Copy out, word for word, the lines from the start of the data below through the line containing "The width and height of the screenshot is (1528, 784).", and no others.

..........

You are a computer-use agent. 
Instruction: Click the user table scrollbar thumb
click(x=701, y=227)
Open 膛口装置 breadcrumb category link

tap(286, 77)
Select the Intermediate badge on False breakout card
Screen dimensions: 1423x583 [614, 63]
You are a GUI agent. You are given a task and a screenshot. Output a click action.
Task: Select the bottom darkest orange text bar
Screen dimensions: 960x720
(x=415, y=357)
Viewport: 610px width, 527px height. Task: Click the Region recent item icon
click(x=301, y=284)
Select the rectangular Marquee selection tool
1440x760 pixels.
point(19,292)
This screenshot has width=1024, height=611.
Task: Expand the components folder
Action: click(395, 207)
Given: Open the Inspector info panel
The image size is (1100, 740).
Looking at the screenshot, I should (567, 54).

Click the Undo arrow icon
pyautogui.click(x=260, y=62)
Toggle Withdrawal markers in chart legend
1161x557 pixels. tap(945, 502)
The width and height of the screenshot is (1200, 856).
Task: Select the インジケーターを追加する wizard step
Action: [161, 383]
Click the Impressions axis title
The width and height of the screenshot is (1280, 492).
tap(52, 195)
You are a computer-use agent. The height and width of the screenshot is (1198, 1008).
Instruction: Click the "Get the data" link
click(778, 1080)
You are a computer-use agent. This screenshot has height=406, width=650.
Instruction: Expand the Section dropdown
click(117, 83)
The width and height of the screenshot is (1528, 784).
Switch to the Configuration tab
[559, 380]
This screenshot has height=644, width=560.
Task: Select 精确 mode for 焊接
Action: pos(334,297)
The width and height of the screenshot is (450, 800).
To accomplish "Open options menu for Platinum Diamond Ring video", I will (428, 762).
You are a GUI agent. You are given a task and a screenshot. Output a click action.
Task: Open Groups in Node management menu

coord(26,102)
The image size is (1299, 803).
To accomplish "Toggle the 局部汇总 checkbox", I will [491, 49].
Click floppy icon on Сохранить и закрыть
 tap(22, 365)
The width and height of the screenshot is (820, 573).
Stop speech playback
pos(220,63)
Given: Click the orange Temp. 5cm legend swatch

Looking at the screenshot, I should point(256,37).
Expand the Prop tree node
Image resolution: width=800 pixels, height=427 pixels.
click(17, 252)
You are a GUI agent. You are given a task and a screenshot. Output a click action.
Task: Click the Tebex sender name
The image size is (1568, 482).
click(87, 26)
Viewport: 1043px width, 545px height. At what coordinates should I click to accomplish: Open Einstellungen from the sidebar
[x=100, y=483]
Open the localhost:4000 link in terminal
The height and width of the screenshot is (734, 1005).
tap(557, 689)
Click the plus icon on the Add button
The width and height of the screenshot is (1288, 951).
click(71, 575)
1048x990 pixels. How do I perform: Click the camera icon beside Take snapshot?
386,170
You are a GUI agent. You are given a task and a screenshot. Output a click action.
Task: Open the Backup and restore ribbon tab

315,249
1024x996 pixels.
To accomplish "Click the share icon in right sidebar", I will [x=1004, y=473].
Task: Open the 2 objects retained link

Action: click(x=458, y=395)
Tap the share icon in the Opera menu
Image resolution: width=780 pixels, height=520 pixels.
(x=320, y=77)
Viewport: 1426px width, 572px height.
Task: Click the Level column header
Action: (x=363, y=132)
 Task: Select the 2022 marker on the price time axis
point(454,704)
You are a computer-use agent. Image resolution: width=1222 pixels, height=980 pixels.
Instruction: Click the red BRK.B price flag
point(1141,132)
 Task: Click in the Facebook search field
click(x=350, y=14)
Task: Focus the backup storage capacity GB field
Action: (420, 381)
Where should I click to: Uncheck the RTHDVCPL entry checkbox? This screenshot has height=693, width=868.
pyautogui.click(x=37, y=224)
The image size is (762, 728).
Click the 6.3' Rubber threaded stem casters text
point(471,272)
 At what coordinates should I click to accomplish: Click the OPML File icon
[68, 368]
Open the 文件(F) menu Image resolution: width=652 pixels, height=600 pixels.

..........

▸ **RESULT FOR THIS TASK**
You are a computer-use agent. 
Instruction: Click the user table scrollbar thumb
click(x=701, y=227)
Open 膛口装置 breadcrumb category link

tap(286, 77)
Select the Intermediate badge on False breakout card
Screen dimensions: 1423x583 [614, 63]
You are a GUI agent. You are given a task and a screenshot. Output a click action.
Task: Select the bottom darkest orange text bar
Screen dimensions: 960x720
(x=415, y=357)
Viewport: 610px width, 527px height. Task: Click the Region recent item icon
click(x=301, y=284)
Select the rectangular Marquee selection tool
1440x760 pixels.
point(19,292)
This screenshot has width=1024, height=611.
Task: Expand the components folder
Action: click(395, 207)
Given: Open the Inspector info panel
The image size is (1100, 740).
Looking at the screenshot, I should (567, 54).

Click the Undo arrow icon
pyautogui.click(x=260, y=62)
Toggle Withdrawal markers in chart legend
1161x557 pixels. tap(945, 502)
The width and height of the screenshot is (1200, 856).
Task: Select the インジケーターを追加する wizard step
Action: [161, 383]
Click the Impressions axis title
The width and height of the screenshot is (1280, 492).
tap(52, 195)
You are a computer-use agent. The height and width of the screenshot is (1198, 1008).
Instruction: Click the "Get the data" link
click(778, 1080)
You are a computer-use agent. This screenshot has height=406, width=650.
Instruction: Expand the Section dropdown
click(117, 83)
The width and height of the screenshot is (1528, 784).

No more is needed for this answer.